Question

Use the properties of logarithms to rewrite expression. Simplify the result if possible. Assume all variables represent positive real numbers.\n$$\\log _{2} \\frac{a b}{c d}$$

Answer

**step1 Apply the Quotient Property of Logarithms**

The given expression is a logarithm of a quotient. We can use the quotient property of logarithms, which states that the logarithm of a quotient is the difference of the logarithms of the numerator and the denominator.

$$\log_b \left(\frac{M}{N}\right) = \log_b M - \log_b N$$

Applying this property to the given expression, we separate the numerator $$ab$$ and the denominator $$cd$$:

$$\log _{2} \frac{a b}{c d} = \log _{2} (a b) - \log _{2} (c d)$$

**step2 Apply the Product Property of Logarithms to Each Term**

Now, we have two terms, each involving the logarithm of a product.
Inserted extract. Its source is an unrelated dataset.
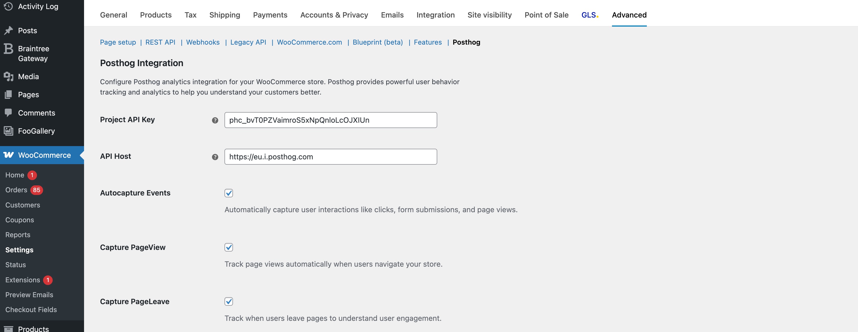Viewport: 858px width, 332px height.
Task: Select the FooGallery sidebar icon
Action: (8, 131)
We can use the product property of logarithms, which states that the logarithm of a product is the sum of the logarithms of the factors.

$$\log_b (MN) = \log_b M + \log_b N$$

Applying this property to the first term $$\log _{2} (a b)$$:

$$\log _{2} (a b) = \log _{2} a + \log _{2} b$$

Applying this property to the second term $$\log _{2} (c d)$$:

$$\log _{2} (c d) = \log _{2} c + \log _{2} d$$

**step3 Combine and Simplify the Resulting Expression**

Substitute the expanded forms of the product logarithms back into the expression from Step 1. Remember to distribute the negative sign for the second term.

$$(\log _{2} a + \log _{2} b) - (\log _{2} c + \log _{2} d)$$

Distribute the negative sign:

$$\log _{2} a + \log _{2} b - \log _{2} c - \log _{2} d$$

The expression is now fully expanded and simplified as much as possible since a, b, c, and d are distinct variables.